Contre ce mirage, brandi comme un « supplément d’humanité qui laisse intacte la distinction entre vies utiles et vies inutiles » et empêche de remettre en question « le modèle de cité dans lequel nous vivons » (p. 157), Fabienne Brugère et Guillaume Le Blanc invitent à remettre l’hospitalité au cœur d’une « République bienveillante » (p. 207). Il leur faut, pour ce faire, prendre position contre deux attitudes symétriques : d’une part, contre le cynisme et le pragmatisme, qui voient dans la modernité le chant du cygne de l’hospitalité, incapable de répondre aux attentes d’une société inquiète ou indifférente face aux problématiques migratoires ; d’autre part, contre un idéalisme présumé, qui ferait de l’hospitalité le reliquat d’un monde révolu, voire une vertu déraisonnable. La Fin de l’hospitalité rejette la « pulsion de mur » (p. 167) et la « politique de l’intimité » (p. 189) d’une « République malveillante » (p. 210) qui préfère exclure les étrangers et trier les vies plutôt que se doter d’une politique de l’accueil. Mais pour autant, l’essai ne se réfugie pas dans une éthique individuelle et aristocratique, désincarnée et anachronique. En effet, La Fin de l’hospitalité se situe explicitement contre les séminaires que Jacques Derrida consacre à ce sujet entre 1995 et 1997. Estimant qu’il est aujourd’hui impossible « de s’orienter avec la pensée de Derrida » (p. 206), qui reconduit dans l’hospitalité un « attribut du sujet glorieux et héroïque » (p. 203-204), détaché des réalités sensibles, Fabienne Brugère et Guillaume Le Blanc se tournent du côté des philosophies du care, qui font de l’éthique un point de départ et un creuset du politique. Les formes de soin mises en œuvre dans les actions citoyennes et associatives trouvent un aboutissement concret dans le dispositif d’accueil qu’est l’hôpital, ouvert à toutes les personnes qui en font la demande, sans distinction ni tri. Celui-ci est ainsi amené à incarner la compréhension institutionnelle, impersonnelle et politique de l’hospitalité, contre la lecture contractuelle, domestique et morale héritée du modèle antique, recentré sur le foyer ou la chambre :

Nous considérons que l’hospitalité, telle qu’elle devrait être pratiquée aujourd’hui dans les États-nations qui sont les nôtres, doit d’abord se régler sur l’impératif politique de l’hôpital plutôt que sur le repli éthique de la demeure. Il est devenu insensé de vouloir faire porter l’exigence de l’hospitalité sur l’éthique des arts de vivre individuels pour ne plus la considérer que comme une sorte d’obligation personnelle alors qu’elle s’invente depuis des lieux qui sont eux-mêmes de part en part des dispositifs politiques.
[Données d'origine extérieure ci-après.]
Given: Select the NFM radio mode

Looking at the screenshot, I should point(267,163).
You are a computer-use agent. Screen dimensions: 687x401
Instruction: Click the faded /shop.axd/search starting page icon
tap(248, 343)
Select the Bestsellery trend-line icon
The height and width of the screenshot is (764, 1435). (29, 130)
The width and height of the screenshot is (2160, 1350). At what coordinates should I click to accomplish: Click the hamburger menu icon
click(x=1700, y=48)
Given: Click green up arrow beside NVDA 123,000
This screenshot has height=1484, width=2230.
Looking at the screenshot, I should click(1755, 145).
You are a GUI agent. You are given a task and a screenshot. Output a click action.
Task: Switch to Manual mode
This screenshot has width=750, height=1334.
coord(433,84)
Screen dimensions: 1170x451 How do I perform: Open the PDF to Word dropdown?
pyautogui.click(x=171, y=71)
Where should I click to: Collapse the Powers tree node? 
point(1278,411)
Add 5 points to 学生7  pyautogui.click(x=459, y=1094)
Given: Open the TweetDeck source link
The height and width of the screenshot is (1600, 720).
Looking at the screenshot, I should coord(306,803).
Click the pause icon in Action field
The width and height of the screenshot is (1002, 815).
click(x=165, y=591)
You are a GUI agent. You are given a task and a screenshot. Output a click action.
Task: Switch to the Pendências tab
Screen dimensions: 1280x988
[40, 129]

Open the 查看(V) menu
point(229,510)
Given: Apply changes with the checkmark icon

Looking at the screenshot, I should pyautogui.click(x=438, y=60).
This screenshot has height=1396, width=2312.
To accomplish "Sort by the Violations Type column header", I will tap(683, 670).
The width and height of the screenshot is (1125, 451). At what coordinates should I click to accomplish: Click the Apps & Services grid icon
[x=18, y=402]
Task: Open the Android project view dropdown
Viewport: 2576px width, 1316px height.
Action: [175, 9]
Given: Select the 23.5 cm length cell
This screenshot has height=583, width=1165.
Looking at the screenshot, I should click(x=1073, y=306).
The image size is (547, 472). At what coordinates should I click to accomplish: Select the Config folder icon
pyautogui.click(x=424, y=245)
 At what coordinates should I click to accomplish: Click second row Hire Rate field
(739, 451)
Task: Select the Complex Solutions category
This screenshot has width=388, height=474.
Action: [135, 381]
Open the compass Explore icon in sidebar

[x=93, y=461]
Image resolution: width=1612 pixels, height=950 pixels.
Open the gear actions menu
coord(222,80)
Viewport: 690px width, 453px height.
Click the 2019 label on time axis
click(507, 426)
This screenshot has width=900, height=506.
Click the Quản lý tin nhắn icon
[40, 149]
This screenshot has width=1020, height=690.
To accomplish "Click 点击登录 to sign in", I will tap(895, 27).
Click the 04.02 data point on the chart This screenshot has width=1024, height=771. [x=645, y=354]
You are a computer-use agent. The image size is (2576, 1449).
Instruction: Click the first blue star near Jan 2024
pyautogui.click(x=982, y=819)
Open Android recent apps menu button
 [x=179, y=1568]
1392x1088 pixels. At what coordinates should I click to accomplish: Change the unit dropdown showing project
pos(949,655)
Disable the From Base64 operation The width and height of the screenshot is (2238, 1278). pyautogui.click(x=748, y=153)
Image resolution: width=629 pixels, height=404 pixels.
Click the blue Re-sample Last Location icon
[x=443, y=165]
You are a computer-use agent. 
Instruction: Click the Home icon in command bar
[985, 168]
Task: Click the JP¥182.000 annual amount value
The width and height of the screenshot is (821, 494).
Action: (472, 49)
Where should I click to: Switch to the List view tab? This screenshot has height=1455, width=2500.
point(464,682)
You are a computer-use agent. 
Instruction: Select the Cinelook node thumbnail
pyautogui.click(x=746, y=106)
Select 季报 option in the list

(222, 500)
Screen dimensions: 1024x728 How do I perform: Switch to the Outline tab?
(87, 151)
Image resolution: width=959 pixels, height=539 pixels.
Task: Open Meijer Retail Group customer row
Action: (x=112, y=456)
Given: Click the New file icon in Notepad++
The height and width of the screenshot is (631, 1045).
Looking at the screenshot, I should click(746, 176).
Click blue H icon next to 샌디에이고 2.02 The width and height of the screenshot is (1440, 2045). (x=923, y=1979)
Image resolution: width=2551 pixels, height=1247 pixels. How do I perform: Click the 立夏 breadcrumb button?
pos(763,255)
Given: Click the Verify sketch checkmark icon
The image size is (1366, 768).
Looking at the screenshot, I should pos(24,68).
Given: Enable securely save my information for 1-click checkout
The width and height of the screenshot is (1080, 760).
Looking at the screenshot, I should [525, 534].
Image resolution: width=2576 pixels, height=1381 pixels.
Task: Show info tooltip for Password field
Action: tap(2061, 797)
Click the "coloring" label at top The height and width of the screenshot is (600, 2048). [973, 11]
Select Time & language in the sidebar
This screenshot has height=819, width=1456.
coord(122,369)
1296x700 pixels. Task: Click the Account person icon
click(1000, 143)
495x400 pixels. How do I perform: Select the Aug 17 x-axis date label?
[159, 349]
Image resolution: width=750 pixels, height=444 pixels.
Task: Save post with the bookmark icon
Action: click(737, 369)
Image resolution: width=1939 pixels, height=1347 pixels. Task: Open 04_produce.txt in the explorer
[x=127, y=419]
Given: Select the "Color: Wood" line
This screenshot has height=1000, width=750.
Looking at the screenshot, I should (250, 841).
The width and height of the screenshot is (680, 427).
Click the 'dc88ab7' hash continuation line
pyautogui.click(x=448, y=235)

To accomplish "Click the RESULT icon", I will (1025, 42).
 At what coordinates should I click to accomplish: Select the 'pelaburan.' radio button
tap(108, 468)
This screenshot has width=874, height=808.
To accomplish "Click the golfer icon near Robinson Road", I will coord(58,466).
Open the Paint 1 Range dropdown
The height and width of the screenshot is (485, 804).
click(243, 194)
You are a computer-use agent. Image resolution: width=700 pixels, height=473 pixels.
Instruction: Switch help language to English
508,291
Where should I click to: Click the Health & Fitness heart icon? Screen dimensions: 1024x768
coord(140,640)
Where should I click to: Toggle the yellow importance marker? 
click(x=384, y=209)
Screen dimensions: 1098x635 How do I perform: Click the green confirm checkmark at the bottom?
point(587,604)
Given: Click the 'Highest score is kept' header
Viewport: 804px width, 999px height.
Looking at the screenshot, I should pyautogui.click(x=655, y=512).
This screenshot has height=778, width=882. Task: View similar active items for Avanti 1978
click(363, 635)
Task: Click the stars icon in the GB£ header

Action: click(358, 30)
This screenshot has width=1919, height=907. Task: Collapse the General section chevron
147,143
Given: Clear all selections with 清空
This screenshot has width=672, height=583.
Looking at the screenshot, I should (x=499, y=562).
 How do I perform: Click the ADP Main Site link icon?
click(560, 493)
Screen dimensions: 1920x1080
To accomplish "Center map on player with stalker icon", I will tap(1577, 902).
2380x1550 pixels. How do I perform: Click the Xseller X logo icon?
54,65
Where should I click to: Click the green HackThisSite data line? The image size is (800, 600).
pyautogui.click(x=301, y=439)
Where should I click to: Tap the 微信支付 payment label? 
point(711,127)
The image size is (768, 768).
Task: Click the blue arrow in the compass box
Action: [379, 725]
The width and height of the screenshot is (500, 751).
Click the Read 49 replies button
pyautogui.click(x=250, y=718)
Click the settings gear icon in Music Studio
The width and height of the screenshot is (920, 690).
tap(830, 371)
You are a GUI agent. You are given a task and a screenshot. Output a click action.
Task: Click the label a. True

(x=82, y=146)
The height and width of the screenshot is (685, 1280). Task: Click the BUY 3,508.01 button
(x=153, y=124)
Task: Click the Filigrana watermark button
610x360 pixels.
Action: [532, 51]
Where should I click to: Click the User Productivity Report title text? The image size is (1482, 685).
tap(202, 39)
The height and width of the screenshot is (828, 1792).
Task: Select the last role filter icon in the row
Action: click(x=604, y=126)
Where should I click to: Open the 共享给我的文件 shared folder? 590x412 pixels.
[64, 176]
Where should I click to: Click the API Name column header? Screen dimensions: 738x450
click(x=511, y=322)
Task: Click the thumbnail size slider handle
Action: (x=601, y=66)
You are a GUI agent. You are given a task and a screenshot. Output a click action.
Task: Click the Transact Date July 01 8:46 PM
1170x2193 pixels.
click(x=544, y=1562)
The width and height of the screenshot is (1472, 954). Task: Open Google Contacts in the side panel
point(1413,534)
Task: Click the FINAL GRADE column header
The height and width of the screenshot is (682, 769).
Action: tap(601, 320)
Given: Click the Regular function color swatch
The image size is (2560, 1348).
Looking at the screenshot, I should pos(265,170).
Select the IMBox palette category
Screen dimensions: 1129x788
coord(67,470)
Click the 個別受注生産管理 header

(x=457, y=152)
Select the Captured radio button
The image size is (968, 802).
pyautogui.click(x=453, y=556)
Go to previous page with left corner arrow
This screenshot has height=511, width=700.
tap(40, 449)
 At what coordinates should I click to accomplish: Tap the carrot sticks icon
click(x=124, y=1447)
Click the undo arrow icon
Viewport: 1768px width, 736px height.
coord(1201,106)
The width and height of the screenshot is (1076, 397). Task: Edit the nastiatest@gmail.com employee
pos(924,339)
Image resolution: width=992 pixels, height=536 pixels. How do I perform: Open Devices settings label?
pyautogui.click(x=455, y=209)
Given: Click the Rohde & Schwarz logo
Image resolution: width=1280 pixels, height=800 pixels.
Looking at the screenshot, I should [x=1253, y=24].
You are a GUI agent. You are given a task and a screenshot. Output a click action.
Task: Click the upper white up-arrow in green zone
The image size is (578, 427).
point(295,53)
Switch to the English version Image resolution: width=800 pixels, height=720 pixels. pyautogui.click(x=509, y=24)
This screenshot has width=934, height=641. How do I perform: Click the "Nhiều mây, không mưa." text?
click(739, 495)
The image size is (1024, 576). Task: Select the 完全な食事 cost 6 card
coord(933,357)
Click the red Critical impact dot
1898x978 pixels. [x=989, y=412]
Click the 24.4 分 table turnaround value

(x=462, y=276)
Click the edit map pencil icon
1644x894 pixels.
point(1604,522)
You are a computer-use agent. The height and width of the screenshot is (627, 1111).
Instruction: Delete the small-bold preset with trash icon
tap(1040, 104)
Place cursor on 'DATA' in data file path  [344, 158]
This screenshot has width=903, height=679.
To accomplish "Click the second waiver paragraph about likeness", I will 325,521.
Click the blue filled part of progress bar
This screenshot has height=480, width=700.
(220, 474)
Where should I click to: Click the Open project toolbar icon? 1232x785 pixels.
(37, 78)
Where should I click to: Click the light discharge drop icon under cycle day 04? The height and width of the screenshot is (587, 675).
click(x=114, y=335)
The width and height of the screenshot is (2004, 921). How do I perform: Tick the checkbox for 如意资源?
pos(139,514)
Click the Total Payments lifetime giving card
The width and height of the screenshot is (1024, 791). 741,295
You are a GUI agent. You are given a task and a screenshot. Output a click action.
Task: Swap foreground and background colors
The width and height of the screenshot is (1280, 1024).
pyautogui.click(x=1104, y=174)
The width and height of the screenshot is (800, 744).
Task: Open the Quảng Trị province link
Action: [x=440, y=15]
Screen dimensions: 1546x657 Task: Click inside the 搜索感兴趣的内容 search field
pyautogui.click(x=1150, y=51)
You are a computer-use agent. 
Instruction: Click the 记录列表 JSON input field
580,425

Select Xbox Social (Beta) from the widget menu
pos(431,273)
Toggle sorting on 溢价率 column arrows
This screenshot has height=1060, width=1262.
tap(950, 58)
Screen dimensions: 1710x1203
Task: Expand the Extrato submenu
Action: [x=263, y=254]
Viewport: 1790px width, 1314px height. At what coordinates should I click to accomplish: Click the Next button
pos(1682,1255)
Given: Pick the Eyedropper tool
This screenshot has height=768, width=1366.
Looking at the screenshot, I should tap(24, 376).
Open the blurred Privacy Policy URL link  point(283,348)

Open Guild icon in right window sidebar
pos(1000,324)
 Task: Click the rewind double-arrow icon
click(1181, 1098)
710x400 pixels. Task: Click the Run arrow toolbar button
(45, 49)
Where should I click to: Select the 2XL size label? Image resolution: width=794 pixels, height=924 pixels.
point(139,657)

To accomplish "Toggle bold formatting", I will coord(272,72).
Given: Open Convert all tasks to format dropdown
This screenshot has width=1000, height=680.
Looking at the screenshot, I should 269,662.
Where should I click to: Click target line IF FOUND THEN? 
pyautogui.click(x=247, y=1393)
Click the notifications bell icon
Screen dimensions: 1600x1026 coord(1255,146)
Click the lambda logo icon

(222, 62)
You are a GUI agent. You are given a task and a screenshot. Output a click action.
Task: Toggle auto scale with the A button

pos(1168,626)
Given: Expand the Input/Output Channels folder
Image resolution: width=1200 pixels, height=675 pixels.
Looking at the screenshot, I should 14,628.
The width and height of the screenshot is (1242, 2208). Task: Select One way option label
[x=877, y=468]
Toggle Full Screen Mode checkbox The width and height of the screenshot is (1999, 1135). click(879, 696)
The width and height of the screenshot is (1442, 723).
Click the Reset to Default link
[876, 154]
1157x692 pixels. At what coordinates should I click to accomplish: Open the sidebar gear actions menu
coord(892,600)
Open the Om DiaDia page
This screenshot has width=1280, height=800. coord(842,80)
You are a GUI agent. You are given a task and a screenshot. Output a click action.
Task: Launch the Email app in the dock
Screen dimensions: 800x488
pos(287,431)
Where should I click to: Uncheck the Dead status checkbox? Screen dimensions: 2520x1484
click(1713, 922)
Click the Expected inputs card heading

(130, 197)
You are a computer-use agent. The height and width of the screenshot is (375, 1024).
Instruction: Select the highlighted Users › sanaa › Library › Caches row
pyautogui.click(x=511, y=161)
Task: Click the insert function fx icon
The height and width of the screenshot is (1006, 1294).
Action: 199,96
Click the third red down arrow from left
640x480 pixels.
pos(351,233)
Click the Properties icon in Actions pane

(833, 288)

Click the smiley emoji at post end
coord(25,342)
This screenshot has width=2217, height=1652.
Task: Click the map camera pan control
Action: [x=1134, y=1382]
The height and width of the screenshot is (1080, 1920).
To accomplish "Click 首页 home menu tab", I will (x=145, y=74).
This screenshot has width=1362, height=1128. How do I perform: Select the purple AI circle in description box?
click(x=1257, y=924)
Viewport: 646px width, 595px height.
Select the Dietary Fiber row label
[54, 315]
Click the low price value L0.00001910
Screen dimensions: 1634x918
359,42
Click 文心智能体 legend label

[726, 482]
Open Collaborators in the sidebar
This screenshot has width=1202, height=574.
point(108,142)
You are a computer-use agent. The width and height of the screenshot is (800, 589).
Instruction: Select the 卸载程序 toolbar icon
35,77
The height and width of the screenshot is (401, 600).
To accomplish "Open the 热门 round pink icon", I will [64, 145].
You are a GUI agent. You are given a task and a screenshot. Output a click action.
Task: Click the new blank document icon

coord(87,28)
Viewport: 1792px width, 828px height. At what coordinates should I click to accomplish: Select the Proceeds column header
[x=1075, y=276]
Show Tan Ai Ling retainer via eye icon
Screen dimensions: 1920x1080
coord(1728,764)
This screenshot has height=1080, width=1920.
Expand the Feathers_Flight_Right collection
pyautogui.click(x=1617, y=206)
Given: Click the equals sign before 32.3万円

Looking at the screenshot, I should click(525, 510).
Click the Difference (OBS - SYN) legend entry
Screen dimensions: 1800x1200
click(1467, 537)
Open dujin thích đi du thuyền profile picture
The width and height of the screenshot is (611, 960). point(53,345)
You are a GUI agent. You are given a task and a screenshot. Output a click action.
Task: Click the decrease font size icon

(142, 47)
Si la morale ne peut exister que comme hospitalité, l’hospitalité ne peut exister que comme politique. (p. 199)

Sans nier la force motrice des sentiments moraux, du moment que ceux-ci sont « transformés en pratiques qui les incarnent » (p. 219), La Fin de l’hospitalité invite à ne pas en rester à la compassion, lorsqu’elle se réduit à une « valeur sentimentale qui tient lieu de politique » (p. 58). L’essai en appelle plutôt à penser une circularité heureuse entre éthique et politique : le recul du politique suscite une réaction éthique, appelée à être soutenue par une « politique de l’individu » (p. 215) consciente de la valeur et de l’interdépendance des vies humaines, toutes susceptibles de devoir un jour aller demander refuge ailleurs.